(AVAILABLE RECORDS begins)

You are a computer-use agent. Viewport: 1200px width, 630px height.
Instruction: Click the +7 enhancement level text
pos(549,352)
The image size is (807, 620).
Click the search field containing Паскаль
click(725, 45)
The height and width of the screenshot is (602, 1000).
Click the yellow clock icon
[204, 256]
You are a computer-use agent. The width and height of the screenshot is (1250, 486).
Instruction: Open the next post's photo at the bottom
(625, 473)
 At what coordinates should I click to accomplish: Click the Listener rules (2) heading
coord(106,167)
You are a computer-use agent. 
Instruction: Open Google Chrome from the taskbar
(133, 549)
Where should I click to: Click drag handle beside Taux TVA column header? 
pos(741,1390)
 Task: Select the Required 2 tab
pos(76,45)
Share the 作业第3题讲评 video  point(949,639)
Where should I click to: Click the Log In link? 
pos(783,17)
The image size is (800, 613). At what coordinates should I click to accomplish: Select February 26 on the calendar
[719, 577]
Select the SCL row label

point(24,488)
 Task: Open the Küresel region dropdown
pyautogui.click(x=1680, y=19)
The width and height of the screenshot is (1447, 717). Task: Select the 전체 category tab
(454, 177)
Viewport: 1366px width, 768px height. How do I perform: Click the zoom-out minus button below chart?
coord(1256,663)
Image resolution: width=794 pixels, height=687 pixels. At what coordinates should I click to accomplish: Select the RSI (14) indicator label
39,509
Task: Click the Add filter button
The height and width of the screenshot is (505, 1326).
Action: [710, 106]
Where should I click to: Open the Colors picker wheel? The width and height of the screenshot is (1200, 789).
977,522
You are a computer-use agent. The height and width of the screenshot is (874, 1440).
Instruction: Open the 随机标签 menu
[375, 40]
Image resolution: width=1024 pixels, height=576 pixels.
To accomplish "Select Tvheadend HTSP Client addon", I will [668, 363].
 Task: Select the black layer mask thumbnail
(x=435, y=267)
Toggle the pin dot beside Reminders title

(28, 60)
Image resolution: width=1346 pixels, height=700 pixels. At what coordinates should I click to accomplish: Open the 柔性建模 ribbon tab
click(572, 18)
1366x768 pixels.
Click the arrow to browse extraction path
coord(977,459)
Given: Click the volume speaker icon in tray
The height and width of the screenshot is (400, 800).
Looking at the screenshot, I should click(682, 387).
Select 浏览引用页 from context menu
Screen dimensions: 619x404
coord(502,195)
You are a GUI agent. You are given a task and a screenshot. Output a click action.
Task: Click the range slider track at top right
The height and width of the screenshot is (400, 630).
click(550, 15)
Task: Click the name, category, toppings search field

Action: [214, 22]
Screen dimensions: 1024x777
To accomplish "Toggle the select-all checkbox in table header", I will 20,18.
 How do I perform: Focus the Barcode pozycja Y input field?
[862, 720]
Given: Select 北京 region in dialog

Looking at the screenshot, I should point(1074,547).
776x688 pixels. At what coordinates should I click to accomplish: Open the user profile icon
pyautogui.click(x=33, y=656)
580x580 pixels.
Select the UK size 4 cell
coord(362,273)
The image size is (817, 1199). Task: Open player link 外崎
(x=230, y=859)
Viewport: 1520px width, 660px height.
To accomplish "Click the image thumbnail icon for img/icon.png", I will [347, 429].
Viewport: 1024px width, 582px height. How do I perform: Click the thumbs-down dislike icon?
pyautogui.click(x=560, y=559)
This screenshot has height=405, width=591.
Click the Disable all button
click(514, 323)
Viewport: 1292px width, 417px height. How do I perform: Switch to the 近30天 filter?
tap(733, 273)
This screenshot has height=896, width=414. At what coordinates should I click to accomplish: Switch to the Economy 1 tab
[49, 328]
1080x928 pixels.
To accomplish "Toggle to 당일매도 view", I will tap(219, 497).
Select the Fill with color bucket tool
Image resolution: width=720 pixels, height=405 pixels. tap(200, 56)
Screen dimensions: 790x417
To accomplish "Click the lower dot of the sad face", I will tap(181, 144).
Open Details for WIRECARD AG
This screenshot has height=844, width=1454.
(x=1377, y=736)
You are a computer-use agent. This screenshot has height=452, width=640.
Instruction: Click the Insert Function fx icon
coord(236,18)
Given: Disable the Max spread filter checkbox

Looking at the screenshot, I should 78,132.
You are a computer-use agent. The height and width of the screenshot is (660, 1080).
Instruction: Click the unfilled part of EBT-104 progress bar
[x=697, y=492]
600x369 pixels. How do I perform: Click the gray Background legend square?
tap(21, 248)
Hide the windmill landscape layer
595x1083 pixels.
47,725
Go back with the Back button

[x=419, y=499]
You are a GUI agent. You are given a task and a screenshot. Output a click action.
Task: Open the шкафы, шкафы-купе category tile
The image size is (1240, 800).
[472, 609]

(AVAILABLE RECORDS ends)

EXERCISE PROMPT :: The entries shown above should be duplicated exactly.

YOUR RESPONSE ::
You are a computer-use agent. Viewport: 1200px width, 630px height.
Instruction: Click the +7 enhancement level text
pos(549,352)
The image size is (807, 620).
Click the search field containing Паскаль
click(725, 45)
The height and width of the screenshot is (602, 1000).
Click the yellow clock icon
[204, 256]
You are a computer-use agent. The width and height of the screenshot is (1250, 486).
Instruction: Open the next post's photo at the bottom
(625, 473)
 At what coordinates should I click to accomplish: Click the Listener rules (2) heading
coord(106,167)
You are a computer-use agent. 
Instruction: Open Google Chrome from the taskbar
(133, 549)
Where should I click to: Click drag handle beside Taux TVA column header? 
pos(741,1390)
 Task: Select the Required 2 tab
pos(76,45)
Share the 作业第3题讲评 video  point(949,639)
Where should I click to: Click the Log In link? 
pos(783,17)
The image size is (800, 613). At what coordinates should I click to accomplish: Select February 26 on the calendar
[719, 577]
Select the SCL row label

point(24,488)
 Task: Open the Küresel region dropdown
pyautogui.click(x=1680, y=19)
The width and height of the screenshot is (1447, 717). Task: Select the 전체 category tab
(454, 177)
Viewport: 1366px width, 768px height. How do I perform: Click the zoom-out minus button below chart?
coord(1256,663)
Image resolution: width=794 pixels, height=687 pixels. At what coordinates should I click to accomplish: Select the RSI (14) indicator label
39,509
Task: Click the Add filter button
The height and width of the screenshot is (505, 1326).
Action: [710, 106]
Where should I click to: Open the Colors picker wheel? The width and height of the screenshot is (1200, 789).
977,522
You are a computer-use agent. The height and width of the screenshot is (874, 1440).
Instruction: Open the 随机标签 menu
[375, 40]
Image resolution: width=1024 pixels, height=576 pixels.
To accomplish "Select Tvheadend HTSP Client addon", I will [668, 363].
 Task: Select the black layer mask thumbnail
(x=435, y=267)
Toggle the pin dot beside Reminders title

(28, 60)
Image resolution: width=1346 pixels, height=700 pixels. At what coordinates should I click to accomplish: Open the 柔性建模 ribbon tab
click(572, 18)
1366x768 pixels.
Click the arrow to browse extraction path
coord(977,459)
Given: Click the volume speaker icon in tray
The height and width of the screenshot is (400, 800).
Looking at the screenshot, I should click(682, 387).
Select 浏览引用页 from context menu
Screen dimensions: 619x404
coord(502,195)
You are a GUI agent. You are given a task and a screenshot. Output a click action.
Task: Click the range slider track at top right
The height and width of the screenshot is (400, 630).
click(550, 15)
Task: Click the name, category, toppings search field

Action: [214, 22]
Screen dimensions: 1024x777
To accomplish "Toggle the select-all checkbox in table header", I will 20,18.
 How do I perform: Focus the Barcode pozycja Y input field?
[862, 720]
Given: Select 北京 region in dialog

Looking at the screenshot, I should point(1074,547).
776x688 pixels. At what coordinates should I click to accomplish: Open the user profile icon
pyautogui.click(x=33, y=656)
580x580 pixels.
Select the UK size 4 cell
coord(362,273)
The image size is (817, 1199). Task: Open player link 外崎
(x=230, y=859)
Viewport: 1520px width, 660px height.
To accomplish "Click the image thumbnail icon for img/icon.png", I will [347, 429].
Viewport: 1024px width, 582px height. How do I perform: Click the thumbs-down dislike icon?
pyautogui.click(x=560, y=559)
This screenshot has height=405, width=591.
Click the Disable all button
click(514, 323)
Viewport: 1292px width, 417px height. How do I perform: Switch to the 近30天 filter?
tap(733, 273)
This screenshot has height=896, width=414. At what coordinates should I click to accomplish: Switch to the Economy 1 tab
[49, 328]
1080x928 pixels.
To accomplish "Toggle to 당일매도 view", I will tap(219, 497).
Select the Fill with color bucket tool
Image resolution: width=720 pixels, height=405 pixels. tap(200, 56)
Screen dimensions: 790x417
To accomplish "Click the lower dot of the sad face", I will tap(181, 144).
Open Details for WIRECARD AG
This screenshot has height=844, width=1454.
(x=1377, y=736)
You are a computer-use agent. This screenshot has height=452, width=640.
Instruction: Click the Insert Function fx icon
coord(236,18)
Given: Disable the Max spread filter checkbox

Looking at the screenshot, I should 78,132.
You are a computer-use agent. The height and width of the screenshot is (660, 1080).
Instruction: Click the unfilled part of EBT-104 progress bar
[x=697, y=492]
600x369 pixels. How do I perform: Click the gray Background legend square?
tap(21, 248)
Hide the windmill landscape layer
595x1083 pixels.
47,725
Go back with the Back button

[x=419, y=499]
You are a GUI agent. You are given a task and a screenshot. Output a click action.
Task: Open the шкафы, шкафы-купе category tile
The image size is (1240, 800).
[472, 609]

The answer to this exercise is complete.